## Collection entries
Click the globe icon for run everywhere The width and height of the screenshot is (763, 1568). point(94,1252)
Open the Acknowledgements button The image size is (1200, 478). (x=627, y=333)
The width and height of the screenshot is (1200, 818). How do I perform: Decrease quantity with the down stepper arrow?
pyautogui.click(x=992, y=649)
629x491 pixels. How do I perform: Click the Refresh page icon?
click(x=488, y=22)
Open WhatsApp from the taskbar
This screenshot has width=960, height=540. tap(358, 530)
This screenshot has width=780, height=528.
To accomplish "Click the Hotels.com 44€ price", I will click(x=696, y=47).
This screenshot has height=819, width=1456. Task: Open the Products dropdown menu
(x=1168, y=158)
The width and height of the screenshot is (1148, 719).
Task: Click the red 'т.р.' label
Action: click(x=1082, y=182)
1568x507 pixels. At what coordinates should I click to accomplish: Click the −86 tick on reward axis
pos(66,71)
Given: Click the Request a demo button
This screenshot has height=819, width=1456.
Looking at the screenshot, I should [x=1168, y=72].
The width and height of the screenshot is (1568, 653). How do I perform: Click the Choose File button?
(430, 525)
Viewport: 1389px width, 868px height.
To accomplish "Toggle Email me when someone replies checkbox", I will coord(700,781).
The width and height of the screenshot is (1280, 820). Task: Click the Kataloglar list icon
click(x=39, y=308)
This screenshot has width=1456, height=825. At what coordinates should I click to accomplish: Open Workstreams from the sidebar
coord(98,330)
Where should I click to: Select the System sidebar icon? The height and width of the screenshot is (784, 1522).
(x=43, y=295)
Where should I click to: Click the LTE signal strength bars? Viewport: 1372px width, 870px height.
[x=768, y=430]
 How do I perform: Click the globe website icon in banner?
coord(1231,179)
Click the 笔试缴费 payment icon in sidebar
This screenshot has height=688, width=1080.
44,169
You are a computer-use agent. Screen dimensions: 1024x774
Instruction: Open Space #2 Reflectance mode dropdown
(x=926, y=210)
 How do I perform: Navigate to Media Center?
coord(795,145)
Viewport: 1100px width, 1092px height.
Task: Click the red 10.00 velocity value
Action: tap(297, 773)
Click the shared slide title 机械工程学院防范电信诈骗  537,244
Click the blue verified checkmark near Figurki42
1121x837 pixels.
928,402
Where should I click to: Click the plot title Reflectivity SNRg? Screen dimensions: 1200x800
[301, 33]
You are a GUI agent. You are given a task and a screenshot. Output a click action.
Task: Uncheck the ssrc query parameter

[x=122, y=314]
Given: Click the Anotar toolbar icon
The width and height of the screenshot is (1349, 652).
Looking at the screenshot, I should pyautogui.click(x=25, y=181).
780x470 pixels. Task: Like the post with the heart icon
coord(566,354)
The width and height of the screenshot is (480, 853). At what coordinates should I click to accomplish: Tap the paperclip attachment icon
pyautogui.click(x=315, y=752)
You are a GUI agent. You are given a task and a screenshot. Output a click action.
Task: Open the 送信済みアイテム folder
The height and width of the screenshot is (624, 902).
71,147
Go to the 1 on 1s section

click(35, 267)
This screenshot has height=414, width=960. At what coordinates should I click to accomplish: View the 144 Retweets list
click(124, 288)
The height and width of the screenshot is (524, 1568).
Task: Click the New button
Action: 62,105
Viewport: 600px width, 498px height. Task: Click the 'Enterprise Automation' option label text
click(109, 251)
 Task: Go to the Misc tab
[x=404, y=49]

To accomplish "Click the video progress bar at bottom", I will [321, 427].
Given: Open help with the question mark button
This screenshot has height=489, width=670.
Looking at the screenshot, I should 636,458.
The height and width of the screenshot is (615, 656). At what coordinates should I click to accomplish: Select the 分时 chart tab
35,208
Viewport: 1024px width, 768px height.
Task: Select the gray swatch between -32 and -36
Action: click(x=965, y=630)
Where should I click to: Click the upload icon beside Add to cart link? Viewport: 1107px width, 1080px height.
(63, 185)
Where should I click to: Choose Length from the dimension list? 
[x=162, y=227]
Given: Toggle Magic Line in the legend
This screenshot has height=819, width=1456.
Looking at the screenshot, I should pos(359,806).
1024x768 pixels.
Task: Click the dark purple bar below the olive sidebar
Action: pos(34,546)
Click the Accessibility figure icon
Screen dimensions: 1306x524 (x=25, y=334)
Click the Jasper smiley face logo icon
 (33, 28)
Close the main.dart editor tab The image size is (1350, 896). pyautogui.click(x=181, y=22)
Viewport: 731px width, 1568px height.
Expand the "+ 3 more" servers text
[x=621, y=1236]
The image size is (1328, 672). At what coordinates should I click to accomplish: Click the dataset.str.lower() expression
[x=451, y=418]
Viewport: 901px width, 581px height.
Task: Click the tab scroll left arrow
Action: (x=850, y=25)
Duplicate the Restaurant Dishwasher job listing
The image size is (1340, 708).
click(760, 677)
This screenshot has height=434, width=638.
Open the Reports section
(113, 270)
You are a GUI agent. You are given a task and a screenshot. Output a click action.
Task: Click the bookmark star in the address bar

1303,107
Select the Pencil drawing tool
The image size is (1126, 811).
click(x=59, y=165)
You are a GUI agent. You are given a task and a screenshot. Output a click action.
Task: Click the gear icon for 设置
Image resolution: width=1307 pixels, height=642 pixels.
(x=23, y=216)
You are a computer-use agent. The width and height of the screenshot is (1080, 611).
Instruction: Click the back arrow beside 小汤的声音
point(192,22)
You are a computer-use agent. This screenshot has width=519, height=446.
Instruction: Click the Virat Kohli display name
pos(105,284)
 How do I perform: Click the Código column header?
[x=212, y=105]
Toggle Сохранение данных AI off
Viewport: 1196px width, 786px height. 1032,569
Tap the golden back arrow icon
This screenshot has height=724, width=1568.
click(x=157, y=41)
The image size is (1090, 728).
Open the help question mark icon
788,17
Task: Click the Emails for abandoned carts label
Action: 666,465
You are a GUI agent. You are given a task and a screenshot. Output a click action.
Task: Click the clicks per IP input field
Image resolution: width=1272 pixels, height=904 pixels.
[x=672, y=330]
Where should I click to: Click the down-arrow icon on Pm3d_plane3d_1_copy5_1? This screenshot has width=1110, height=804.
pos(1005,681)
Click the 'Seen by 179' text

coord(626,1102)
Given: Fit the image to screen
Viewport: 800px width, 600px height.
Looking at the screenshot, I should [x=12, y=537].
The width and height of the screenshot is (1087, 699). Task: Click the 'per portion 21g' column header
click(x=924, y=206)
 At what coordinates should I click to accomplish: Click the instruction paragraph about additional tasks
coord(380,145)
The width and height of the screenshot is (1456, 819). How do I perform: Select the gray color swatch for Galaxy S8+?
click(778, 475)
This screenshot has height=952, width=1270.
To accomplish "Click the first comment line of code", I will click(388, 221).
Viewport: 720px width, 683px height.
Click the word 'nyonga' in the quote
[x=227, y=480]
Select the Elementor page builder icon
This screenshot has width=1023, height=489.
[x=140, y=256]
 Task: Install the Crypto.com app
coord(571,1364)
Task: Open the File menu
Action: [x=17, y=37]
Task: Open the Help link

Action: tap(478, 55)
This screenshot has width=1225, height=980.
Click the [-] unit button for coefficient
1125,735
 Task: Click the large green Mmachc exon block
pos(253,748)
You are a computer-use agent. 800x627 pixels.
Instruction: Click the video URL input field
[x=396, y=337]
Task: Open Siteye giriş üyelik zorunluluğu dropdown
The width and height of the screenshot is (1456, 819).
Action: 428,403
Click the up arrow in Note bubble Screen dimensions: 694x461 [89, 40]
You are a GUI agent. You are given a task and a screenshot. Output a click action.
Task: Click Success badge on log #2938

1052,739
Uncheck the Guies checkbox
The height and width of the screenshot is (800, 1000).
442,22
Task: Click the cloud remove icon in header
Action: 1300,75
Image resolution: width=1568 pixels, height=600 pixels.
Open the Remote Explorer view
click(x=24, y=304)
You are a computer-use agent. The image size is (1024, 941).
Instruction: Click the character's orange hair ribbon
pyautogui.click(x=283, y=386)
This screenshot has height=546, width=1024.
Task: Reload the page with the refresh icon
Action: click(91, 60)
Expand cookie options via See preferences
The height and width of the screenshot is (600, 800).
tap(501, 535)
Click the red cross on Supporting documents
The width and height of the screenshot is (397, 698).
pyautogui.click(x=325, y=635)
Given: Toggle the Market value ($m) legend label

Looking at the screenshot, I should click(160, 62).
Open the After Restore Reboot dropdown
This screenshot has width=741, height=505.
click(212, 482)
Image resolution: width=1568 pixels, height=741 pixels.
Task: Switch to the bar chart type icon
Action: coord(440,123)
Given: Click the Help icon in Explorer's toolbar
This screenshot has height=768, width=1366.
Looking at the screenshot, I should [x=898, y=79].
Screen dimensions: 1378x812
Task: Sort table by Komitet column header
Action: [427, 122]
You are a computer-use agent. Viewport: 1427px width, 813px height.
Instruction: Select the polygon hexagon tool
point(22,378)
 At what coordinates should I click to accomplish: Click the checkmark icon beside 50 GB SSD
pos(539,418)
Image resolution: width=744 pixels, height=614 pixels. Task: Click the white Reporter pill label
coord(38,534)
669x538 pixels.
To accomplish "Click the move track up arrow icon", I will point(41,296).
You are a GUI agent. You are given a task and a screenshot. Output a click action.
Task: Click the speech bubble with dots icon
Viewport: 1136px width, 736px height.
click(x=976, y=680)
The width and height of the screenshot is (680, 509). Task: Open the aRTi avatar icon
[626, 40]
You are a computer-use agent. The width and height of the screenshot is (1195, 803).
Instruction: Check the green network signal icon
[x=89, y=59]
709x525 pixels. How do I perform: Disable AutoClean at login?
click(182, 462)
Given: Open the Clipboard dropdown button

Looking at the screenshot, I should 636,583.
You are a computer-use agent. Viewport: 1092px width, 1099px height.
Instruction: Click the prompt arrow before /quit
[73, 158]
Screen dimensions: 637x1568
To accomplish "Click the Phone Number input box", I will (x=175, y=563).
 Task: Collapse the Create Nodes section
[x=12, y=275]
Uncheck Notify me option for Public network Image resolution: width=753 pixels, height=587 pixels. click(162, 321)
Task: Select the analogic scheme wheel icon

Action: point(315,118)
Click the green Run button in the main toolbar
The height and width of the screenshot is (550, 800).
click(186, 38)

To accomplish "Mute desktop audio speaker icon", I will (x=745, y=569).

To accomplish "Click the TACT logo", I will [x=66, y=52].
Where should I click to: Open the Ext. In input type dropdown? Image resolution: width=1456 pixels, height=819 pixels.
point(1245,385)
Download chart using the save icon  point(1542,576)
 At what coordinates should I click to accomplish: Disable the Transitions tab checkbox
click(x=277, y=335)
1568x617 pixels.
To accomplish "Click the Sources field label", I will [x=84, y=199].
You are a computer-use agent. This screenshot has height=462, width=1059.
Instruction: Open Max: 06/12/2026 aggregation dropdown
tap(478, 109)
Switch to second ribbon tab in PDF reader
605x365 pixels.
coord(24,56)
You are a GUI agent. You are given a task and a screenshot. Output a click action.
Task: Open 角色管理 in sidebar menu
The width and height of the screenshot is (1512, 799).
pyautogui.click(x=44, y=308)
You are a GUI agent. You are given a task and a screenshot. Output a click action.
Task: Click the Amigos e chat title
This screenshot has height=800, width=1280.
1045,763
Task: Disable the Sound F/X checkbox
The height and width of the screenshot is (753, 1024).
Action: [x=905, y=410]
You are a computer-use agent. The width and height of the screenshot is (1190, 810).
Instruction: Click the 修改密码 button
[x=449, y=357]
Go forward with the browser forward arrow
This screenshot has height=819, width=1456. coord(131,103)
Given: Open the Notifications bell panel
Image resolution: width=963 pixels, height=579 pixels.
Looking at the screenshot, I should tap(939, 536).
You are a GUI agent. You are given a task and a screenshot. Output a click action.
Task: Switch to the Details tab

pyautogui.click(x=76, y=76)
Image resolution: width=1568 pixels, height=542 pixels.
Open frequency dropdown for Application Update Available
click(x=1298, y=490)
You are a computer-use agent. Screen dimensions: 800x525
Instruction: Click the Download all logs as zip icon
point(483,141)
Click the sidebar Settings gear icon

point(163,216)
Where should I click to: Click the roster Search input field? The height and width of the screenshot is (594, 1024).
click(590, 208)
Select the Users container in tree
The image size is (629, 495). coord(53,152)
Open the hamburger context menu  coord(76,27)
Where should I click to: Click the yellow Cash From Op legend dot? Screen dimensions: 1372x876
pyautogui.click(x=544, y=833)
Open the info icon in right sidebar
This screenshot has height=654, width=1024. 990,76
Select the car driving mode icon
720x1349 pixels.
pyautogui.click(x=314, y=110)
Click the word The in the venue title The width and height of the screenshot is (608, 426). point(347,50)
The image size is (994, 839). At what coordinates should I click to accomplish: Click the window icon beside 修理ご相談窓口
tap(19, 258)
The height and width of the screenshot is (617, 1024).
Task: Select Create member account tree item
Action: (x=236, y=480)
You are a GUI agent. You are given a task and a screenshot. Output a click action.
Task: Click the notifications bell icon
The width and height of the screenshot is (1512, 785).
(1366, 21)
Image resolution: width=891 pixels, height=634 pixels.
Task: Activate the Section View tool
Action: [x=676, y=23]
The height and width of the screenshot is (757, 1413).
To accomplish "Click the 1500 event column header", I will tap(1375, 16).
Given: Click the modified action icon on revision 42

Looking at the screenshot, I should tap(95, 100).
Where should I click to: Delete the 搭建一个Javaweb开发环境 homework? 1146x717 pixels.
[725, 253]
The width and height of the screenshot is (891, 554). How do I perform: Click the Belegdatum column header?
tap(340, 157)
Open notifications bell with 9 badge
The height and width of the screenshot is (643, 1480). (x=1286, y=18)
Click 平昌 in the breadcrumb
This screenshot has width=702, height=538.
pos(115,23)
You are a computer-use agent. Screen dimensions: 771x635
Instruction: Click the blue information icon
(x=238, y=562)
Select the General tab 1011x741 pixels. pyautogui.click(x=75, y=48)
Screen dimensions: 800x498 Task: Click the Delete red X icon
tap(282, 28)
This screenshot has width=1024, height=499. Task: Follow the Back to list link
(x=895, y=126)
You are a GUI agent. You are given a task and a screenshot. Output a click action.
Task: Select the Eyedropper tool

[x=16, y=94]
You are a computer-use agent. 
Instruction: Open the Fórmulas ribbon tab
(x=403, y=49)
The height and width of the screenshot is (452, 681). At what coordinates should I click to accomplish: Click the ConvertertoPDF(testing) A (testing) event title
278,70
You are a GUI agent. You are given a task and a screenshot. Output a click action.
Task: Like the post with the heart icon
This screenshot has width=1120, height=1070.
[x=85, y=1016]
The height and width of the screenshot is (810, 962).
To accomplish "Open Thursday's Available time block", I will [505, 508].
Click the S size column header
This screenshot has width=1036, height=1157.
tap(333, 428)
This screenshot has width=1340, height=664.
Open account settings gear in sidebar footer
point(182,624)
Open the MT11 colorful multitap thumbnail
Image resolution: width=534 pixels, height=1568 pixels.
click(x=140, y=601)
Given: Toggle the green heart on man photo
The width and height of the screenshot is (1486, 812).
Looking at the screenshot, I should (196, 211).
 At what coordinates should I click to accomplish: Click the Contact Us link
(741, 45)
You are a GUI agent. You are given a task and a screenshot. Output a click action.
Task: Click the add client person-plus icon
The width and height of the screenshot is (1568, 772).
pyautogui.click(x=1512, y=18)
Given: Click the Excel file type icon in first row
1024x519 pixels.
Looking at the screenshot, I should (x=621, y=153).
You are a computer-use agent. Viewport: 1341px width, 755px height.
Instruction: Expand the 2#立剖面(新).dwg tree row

## Aim
Copy out the lines from the line with "Click the sidebar Settings gear icon" up to and including the line with "pyautogui.click(x=544, y=833)", without changing anything.

## Answer to the exercise
Click the sidebar Settings gear icon

point(163,216)
Where should I click to: Click the roster Search input field? The height and width of the screenshot is (594, 1024).
click(590, 208)
Select the Users container in tree
The image size is (629, 495). coord(53,152)
Open the hamburger context menu  coord(76,27)
Where should I click to: Click the yellow Cash From Op legend dot? Screen dimensions: 1372x876
pyautogui.click(x=544, y=833)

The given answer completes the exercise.